▶ [Task description]:
Each line below needs to be printed again exactly.

- - -

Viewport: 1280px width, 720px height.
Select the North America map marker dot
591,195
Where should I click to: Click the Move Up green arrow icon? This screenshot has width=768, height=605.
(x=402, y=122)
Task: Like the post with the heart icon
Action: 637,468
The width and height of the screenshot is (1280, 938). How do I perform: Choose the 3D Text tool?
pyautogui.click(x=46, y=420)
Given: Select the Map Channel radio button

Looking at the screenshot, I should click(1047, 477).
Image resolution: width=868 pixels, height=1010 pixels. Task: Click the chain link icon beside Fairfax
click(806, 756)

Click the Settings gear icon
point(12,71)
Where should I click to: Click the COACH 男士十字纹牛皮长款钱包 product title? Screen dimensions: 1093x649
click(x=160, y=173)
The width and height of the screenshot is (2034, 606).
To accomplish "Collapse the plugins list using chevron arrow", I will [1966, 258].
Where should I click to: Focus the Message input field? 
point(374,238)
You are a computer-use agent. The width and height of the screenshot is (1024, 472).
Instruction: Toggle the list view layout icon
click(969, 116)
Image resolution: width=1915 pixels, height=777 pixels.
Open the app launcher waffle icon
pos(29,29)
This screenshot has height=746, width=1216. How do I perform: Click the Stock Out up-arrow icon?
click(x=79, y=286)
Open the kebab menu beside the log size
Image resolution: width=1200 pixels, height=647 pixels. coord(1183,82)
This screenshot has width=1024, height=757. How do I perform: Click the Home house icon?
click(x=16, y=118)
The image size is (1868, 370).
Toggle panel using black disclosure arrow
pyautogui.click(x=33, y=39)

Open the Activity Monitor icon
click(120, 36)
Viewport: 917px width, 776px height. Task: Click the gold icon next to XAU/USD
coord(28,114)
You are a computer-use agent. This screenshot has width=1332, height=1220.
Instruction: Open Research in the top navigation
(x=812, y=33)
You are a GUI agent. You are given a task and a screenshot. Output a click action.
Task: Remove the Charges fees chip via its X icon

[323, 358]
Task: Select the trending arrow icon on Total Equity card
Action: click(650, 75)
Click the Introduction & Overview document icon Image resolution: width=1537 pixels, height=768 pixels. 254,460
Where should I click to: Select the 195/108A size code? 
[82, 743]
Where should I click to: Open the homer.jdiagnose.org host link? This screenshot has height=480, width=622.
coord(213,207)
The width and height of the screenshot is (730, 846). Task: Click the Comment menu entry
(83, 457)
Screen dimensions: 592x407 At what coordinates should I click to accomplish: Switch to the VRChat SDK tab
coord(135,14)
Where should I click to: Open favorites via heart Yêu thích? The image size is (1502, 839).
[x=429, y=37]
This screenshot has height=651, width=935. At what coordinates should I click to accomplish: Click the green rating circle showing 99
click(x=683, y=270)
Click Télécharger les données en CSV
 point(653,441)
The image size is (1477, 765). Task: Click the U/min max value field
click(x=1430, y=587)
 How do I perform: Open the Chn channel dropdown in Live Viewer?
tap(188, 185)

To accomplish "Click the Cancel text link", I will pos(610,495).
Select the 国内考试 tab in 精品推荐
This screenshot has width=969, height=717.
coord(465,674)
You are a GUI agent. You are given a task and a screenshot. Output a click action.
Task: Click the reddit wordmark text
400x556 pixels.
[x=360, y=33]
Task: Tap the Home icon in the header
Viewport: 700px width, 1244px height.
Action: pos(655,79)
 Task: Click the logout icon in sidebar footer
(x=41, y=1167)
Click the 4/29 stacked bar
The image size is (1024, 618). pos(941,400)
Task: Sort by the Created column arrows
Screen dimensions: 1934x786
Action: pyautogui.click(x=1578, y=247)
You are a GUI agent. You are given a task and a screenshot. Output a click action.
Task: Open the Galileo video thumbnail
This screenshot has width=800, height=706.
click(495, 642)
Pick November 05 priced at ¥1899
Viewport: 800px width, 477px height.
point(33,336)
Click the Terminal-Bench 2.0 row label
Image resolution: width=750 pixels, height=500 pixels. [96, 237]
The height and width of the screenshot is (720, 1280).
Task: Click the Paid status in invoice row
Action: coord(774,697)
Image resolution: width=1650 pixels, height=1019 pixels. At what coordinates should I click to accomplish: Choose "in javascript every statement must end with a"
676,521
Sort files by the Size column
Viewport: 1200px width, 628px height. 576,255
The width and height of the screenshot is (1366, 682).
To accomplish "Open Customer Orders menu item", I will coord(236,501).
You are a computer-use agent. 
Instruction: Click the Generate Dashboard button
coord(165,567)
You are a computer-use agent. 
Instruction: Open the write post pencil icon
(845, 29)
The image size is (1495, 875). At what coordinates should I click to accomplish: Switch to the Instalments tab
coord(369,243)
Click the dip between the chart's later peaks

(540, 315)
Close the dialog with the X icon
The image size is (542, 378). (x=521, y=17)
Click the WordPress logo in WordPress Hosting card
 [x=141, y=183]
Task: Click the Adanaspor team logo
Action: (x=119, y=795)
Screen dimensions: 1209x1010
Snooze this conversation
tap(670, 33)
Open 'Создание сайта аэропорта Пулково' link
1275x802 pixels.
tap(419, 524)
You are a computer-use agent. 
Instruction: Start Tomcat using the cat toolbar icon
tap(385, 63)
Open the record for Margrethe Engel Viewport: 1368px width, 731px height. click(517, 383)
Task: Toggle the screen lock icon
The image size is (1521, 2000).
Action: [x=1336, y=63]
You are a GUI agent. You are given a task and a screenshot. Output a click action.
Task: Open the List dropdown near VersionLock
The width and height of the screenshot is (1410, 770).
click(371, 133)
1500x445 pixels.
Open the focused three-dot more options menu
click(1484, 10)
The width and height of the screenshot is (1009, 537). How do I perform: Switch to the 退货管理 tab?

- - -

▶ [Task solution]:
Viewport: 1280px width, 720px height.
Select the North America map marker dot
591,195
Where should I click to: Click the Move Up green arrow icon? This screenshot has width=768, height=605.
(x=402, y=122)
Task: Like the post with the heart icon
Action: 637,468
The width and height of the screenshot is (1280, 938). How do I perform: Choose the 3D Text tool?
pyautogui.click(x=46, y=420)
Given: Select the Map Channel radio button

Looking at the screenshot, I should click(1047, 477).
Image resolution: width=868 pixels, height=1010 pixels. Task: Click the chain link icon beside Fairfax
click(806, 756)

Click the Settings gear icon
point(12,71)
Where should I click to: Click the COACH 男士十字纹牛皮长款钱包 product title? Screen dimensions: 1093x649
click(x=160, y=173)
The width and height of the screenshot is (2034, 606).
To accomplish "Collapse the plugins list using chevron arrow", I will [1966, 258].
Where should I click to: Focus the Message input field? 
point(374,238)
You are a computer-use agent. The width and height of the screenshot is (1024, 472).
Instruction: Toggle the list view layout icon
click(969, 116)
Image resolution: width=1915 pixels, height=777 pixels.
Open the app launcher waffle icon
pos(29,29)
This screenshot has height=746, width=1216. How do I perform: Click the Stock Out up-arrow icon?
click(x=79, y=286)
Open the kebab menu beside the log size
Image resolution: width=1200 pixels, height=647 pixels. coord(1183,82)
This screenshot has width=1024, height=757. How do I perform: Click the Home house icon?
click(x=16, y=118)
The image size is (1868, 370).
Toggle panel using black disclosure arrow
pyautogui.click(x=33, y=39)

Open the Activity Monitor icon
click(120, 36)
Viewport: 917px width, 776px height. Task: Click the gold icon next to XAU/USD
coord(28,114)
You are a computer-use agent. This screenshot has width=1332, height=1220.
Instruction: Open Research in the top navigation
(x=812, y=33)
You are a GUI agent. You are given a task and a screenshot. Output a click action.
Task: Remove the Charges fees chip via its X icon

[323, 358]
Task: Select the trending arrow icon on Total Equity card
Action: click(650, 75)
Click the Introduction & Overview document icon Image resolution: width=1537 pixels, height=768 pixels. 254,460
Where should I click to: Select the 195/108A size code? 
[82, 743]
Where should I click to: Open the homer.jdiagnose.org host link? This screenshot has height=480, width=622.
coord(213,207)
The width and height of the screenshot is (730, 846). Task: Click the Comment menu entry
(83, 457)
Screen dimensions: 592x407 At what coordinates should I click to accomplish: Switch to the VRChat SDK tab
coord(135,14)
Where should I click to: Open favorites via heart Yêu thích? The image size is (1502, 839).
[x=429, y=37]
This screenshot has height=651, width=935. At what coordinates should I click to accomplish: Click the green rating circle showing 99
click(x=683, y=270)
Click Télécharger les données en CSV
 point(653,441)
The image size is (1477, 765). Task: Click the U/min max value field
click(x=1430, y=587)
 How do I perform: Open the Chn channel dropdown in Live Viewer?
tap(188, 185)

To accomplish "Click the Cancel text link", I will pos(610,495).
Select the 国内考试 tab in 精品推荐
This screenshot has width=969, height=717.
coord(465,674)
You are a GUI agent. You are given a task and a screenshot. Output a click action.
Task: Click the reddit wordmark text
400x556 pixels.
[x=360, y=33]
Task: Tap the Home icon in the header
Viewport: 700px width, 1244px height.
Action: pos(655,79)
 Task: Click the logout icon in sidebar footer
(x=41, y=1167)
Click the 4/29 stacked bar
The image size is (1024, 618). pos(941,400)
Task: Sort by the Created column arrows
Screen dimensions: 1934x786
Action: pyautogui.click(x=1578, y=247)
You are a GUI agent. You are given a task and a screenshot. Output a click action.
Task: Open the Galileo video thumbnail
This screenshot has width=800, height=706.
click(495, 642)
Pick November 05 priced at ¥1899
Viewport: 800px width, 477px height.
point(33,336)
Click the Terminal-Bench 2.0 row label
Image resolution: width=750 pixels, height=500 pixels. [96, 237]
The height and width of the screenshot is (720, 1280).
Task: Click the Paid status in invoice row
Action: coord(774,697)
Image resolution: width=1650 pixels, height=1019 pixels. At what coordinates should I click to accomplish: Choose "in javascript every statement must end with a"
676,521
Sort files by the Size column
Viewport: 1200px width, 628px height. 576,255
The width and height of the screenshot is (1366, 682).
To accomplish "Open Customer Orders menu item", I will coord(236,501).
You are a computer-use agent. 
Instruction: Click the Generate Dashboard button
coord(165,567)
You are a computer-use agent. 
Instruction: Open the write post pencil icon
(845, 29)
The image size is (1495, 875). At what coordinates should I click to accomplish: Switch to the Instalments tab
coord(369,243)
Click the dip between the chart's later peaks

(540, 315)
Close the dialog with the X icon
The image size is (542, 378). (x=521, y=17)
Click the WordPress logo in WordPress Hosting card
 [x=141, y=183]
Task: Click the Adanaspor team logo
Action: (x=119, y=795)
Screen dimensions: 1209x1010
Snooze this conversation
tap(670, 33)
Open 'Создание сайта аэропорта Пулково' link
1275x802 pixels.
tap(419, 524)
You are a computer-use agent. 
Instruction: Start Tomcat using the cat toolbar icon
tap(385, 63)
Open the record for Margrethe Engel Viewport: 1368px width, 731px height. click(517, 383)
Task: Toggle the screen lock icon
The image size is (1521, 2000).
Action: [x=1336, y=63]
You are a GUI agent. You are given a task and a screenshot. Output a click action.
Task: Open the List dropdown near VersionLock
The width and height of the screenshot is (1410, 770).
click(371, 133)
1500x445 pixels.
Open the focused three-dot more options menu
click(1484, 10)
The width and height of the screenshot is (1009, 537). How do I perform: Switch to the 退货管理 tab?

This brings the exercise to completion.